Question

Find the vertical and horizontal intercepts of each function$$f(x)=3(x+1)(x-4)(x+5)$$

Answer

**step1** Understanding the Problem

The problem asks us to find two types of intercepts for the given function $$f(x)=3(x+1)(x-4)(x+5)$$.
First, we need to find the **vertical intercept**. This is the point where the graph of the function crosses the y-axis. At this point, the value of the input variable 'x' is always zero.
Second, we need to find the **horizontal intercepts**. These are the points where the graph of the function crosses the x-axis. At these points, the value of the function, f(x), is always zero.

**step2** Finding the Vertical Intercept

To find the vertical intercept, we substitute the value of 'x' as 0 into the function and then calculate the value of f(0).
The function is given as:
$$f(x) = 3(x+1)(x-4)(x+5)$$
Substitute x = 0 into the function:
$$f(0) = 3(0+1)(0-4)(0+5)$$
Now, we simplify the expressions inside each set of parentheses:
For the first parenthesis: $$0+1 = 1$$
For the second parenthesis: $$0-4 = -4$$
For the third parenthesis: $$0+5 = 5$$
Next, we substitute these simplified values back into the expression:
$$f(0) = 3 \times 1 \times (-4) \times 5$$
Finally, we perform the multiplication:
First, multiply 3 by 1: $$3 \times 1 = 3$$
Then, multiply the result by -4: $$3 \times (-4) = -12$$
Lastly, multiply that result by 5: $$-12 \times 5 = -60$$
So, the value of f(0) is -60.
The vertical intercept is the point where x is 0 and f(x) is -60. Therefore, the vertical intercept is (0, -60).

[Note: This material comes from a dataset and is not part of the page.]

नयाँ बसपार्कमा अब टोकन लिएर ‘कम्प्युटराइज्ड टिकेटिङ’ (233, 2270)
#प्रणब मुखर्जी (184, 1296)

**step3** Finding the Horizontal Intercepts

To find the horizontal intercepts, we set the function's output, f(x), to zero and then solve for the value(s) of 'x'.
The function is:
$$f(x)=3(x+1)(x-4)(x+5)$$
Set f(x) equal to 0:
$$0 = 3(x+1)(x-4)(x+5)$$
For a product of numbers to be equal to zero, at least one of the individual factors must be zero. In this equation, we have three factors that contain 'x': (x+1), (x-4), and (x+5). The factor 3 is a constant and is not zero. So, we set each of the factors involving 'x' equal to zero and solve for 'x'.
**For the first factor (x+1):**
$$x+1 = 0$$
To solve for 'x', we subtract 1 from both sides of the equation:
$$x = -1$$
This gives us one horizontal intercept at x = -1.
**For the second factor (x-4):**
$$x-4 = 0$$
To solve for 'x', we add 4 to both sides of the equation:
$$x = 4$$
This gives us a second horizontal intercept at x = 4.
**For the third factor (x+5):**
$$x+5 = 0$$
To solve for 'x', we subtract 5 from both sides of the equation:
$$x = -5$$
This gives us a third horizontal intercept at x = -5.

**step4** Stating All Intercepts

Based on our calculations:
The vertical intercept is the point (0, -60).
The horizontal intercepts are the points where f(x) is 0 and 'x' takes on the values we found. Therefore, the horizontal intercepts are (-1, 0), (4, 0), and (-5, 0).